One critical wrinkle: ITC determinations on patent validity and infringement have no preclusive effect on subsequent district court proceedings. Even if the Federal Circuit affirms the ITC’s finding that a patent is valid and infringed, the district court starts fresh on those same questions. The reverse is also true. This means winning at the ITC secures border enforcement but does not lock in a favorable ruling for the damages trial that follows in court.

Investigations that go the full distance on the merits averaged roughly 40 months in fiscal year 2026, while the average across all investigations, including those resolved by settlement or consent order, was about 24 months.9United States International Trade Commission. Section 337 Statistics: Average Length of Investigations That timeline generally outpaces district court litigation, which is one reason complainants value the ITC forum even without the prospect of monetary recovery.

Appealing an ITC Decision

Any person adversely affected by a final ITC determination may appeal to the U.S. Court of Appeals for the Federal Circuit within 60 days of the determination becoming final.2Office of the Law Revision Counsel. 19 USC 1337 – Unfair Practices in Import Trade That deadline is jurisdictional and cannot be extended.

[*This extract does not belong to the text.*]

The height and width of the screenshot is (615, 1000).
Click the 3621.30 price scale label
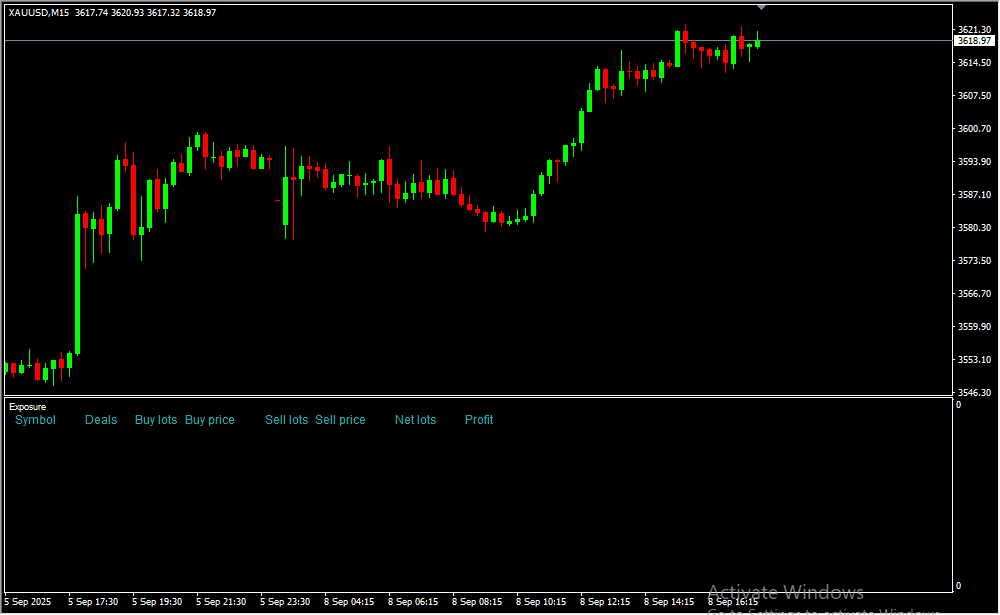click(x=973, y=30)
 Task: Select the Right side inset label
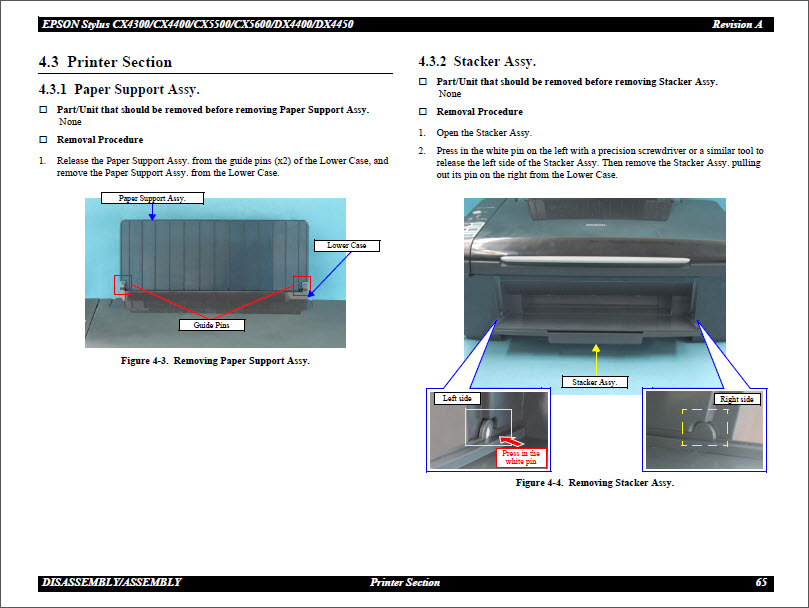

The Federal Circuit applies different standards depending on what it’s reviewing. Legal conclusions, such as claim construction or the interpretation of statutory requirements, are reviewed without deference. Factual findings, including whether infringement occurred or whether the domestic industry’s technical prong is satisfied, are reviewed for “substantial evidence,” a standard that requires more than a scintilla of support but less than a preponderance. As long as a reasonable person could reach the same conclusion the Commission reached based on the record, the finding stands, even if the evidence could also support the opposite result.10United States Court of Appeals for the Federal Circuit. Opinion 24-1416 This split standard means legal errors are the most productive ground for appeal, while challenging the Commission’s factual conclusions is an uphill fight.

Settling Through Consent Orders

Most Section 337 investigations never reach a final determination on the merits. Parties frequently negotiate settlements, and one common mechanism is a consent order that terminates the investigation. A respondent can file a motion with the administrative law judge at any time before the hearing begins, submitting the proposed consent order along with copies of any licensing or settlement agreements. Every consent order stipulation must include an admission of jurisdictional facts, identification of the asserted IP rights, an express waiver of judicial review, and a commitment to cooperate with Commission enforcement efforts.11eCFR. 19 CFR 210.21 – Termination of Investigations

Signing a consent order does not require the respondent to admit that an unfair act occurred. But the trade-off is real: the respondent permanently waives the right to challenge the order in court and agrees not to contest the validity of the IP rights in any future enforcement proceeding. The Commission reviews proposed consent orders against the same four public interest factors that apply to exclusion orders, ensuring that a negotiated resolution between private parties does not quietly harm consumers or competition. A consent order, once issued, carries the same enforcement weight as any other Commission order, including the possibility of civil penalties for violation.